Anyone in emergency services knows the biggest problem in a disaster is usually the lack of good communications, not only among emergency services, but also with the public. "One of the things we've found happens in an emergency," Mercer says, "is that people go to Wal-Mart and buy all the Family Radio Service (FRS) radios in the store."
Along with other emergency responders, Mercer wanted to be able to talk to those public-owned radios. Indeed, he wanted to be able to tie those radios into an emergency response network if he needed to multiply the number of units on the ground. He needed to be able to talk to the FRS radios, those on 800 MHz trunk systems, those on typical VHF systems and those on digital.
Not only that, Mercer wanted them all to be able to talk to each other. If a police officer on an 800MHz trunk system needed to talk to a volunteer search team on an FRS unit, Mercer wanted the officer to only have to key the microphone and talk.
In order to create that interoperability, Mercer filled MedStarOne's truck with several different types of radios. It has VHF, UHF and 800 MHz. Computers in the truck provide the ability to reprogram radios or clone portable units. With the ability to program radios on-scene, Mercer can park his truck at a site and program his on-board systems to talk to the units on the ground in just minutes.
Programming radios to replicate systems can be limited, however. "If it's a trunking system that's multisite, we can't reproduce that," says Mercer. To be truly universal, there had to be a way to plug one radio into another and let them talk.
The solution Mercer found was the Incident Commanders' Radio Interface (ICRI), a portable interoperability device from Communications-Applied Technology (C-AT).
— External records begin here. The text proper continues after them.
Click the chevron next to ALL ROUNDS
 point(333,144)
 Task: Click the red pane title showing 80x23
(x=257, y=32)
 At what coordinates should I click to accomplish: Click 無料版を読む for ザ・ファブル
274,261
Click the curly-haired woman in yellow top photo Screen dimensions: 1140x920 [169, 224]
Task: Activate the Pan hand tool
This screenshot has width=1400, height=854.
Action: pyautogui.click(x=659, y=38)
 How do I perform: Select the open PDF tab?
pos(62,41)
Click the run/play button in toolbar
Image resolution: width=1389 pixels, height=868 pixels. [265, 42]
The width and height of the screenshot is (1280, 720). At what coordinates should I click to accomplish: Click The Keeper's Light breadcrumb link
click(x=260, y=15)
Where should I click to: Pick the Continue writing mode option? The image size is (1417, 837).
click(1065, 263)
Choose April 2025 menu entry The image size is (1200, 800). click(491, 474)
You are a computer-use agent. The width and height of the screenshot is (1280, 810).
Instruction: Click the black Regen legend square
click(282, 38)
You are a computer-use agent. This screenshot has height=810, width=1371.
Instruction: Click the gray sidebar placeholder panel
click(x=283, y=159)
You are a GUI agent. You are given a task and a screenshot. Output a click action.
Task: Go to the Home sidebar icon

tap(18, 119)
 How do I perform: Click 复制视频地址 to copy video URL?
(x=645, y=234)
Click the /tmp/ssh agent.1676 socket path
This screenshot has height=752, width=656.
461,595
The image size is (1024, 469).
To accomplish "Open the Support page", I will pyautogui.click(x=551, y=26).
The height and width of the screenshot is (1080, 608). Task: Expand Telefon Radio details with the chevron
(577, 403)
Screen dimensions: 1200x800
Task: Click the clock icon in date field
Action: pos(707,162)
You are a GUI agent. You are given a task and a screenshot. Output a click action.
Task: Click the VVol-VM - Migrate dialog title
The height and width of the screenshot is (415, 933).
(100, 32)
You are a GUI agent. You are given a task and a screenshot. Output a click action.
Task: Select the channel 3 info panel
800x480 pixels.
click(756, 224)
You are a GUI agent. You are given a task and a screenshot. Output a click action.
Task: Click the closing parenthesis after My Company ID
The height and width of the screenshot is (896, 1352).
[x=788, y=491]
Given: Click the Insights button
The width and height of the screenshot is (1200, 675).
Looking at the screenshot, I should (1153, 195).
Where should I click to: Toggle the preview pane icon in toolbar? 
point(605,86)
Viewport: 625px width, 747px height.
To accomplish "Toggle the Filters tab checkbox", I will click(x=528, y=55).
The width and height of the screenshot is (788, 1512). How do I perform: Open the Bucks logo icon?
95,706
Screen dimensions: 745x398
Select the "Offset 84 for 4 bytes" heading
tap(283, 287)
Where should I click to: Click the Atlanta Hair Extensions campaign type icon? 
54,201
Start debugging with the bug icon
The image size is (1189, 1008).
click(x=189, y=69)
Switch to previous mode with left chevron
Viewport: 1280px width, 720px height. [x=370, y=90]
When Mercer told C-AT founder and president Seth Leyman what he wanted to do, Leyman had the answer. "It evolved out of work we were doing in Boston," says Leyman of the ICRI. "If all the infrastructure disappears, there was no obvious solution for interoperability."
In order to bridge the gap, C-AT created a device that could connect multiple radios and telephones and run for more than 30 hours on what Leyman calls "a handful of batteries" (specifically eight AAs). Leyman says the unit is so intuitively easy to set up, the instructions are printed on the top of the box.
The ICRI can interconnect almost every type of radio or telephone system, even VOIP. It can create talk groups, and it can bridge encrypted radio systems.
Unlike COR (carrier-operated relay) or COS (carrier-operated signal or switch) systems, the ICRI uses a VOX system created specifically for it. Leyman says that's the secret to keeping power usage down. "There are people who are fascinated by touchscreens," says Leyman, "but this unit is designed for ruggedness."
Mercer was skeptical when he heard Leyman's claims. "I wanted to see one break," he says. Then he received a unit in the mail and patched it together with three different radio systems. He took a radio home to see if it would continue working. "It stopped working, and I thought Aha!," Mercer recalls. As it turns out, the unit had been inadvertently unplugged in his office.
Now, "I've been amazed by the thing," he says. "We can make the radio in a military helicopter talk to the EMS unit."
Besides the ICRI, MedStarOne's communications truck has the ability to be on the road within minutes of a call. It can start working in transit and doesn't have to raise a tower, although it can. Two satellite dishes provide Internet access once on scene, and a WiFi network can be set up around the truck. Once it's on scene, Mercer says, the truck can operate independently for up to seven days.
"All they have to do," he says, "is tell us where to park."
Rod Brouhard is a paramedic for American Medical Response in Modesto, CA, and former director of the EMS program at Modesto Junior College.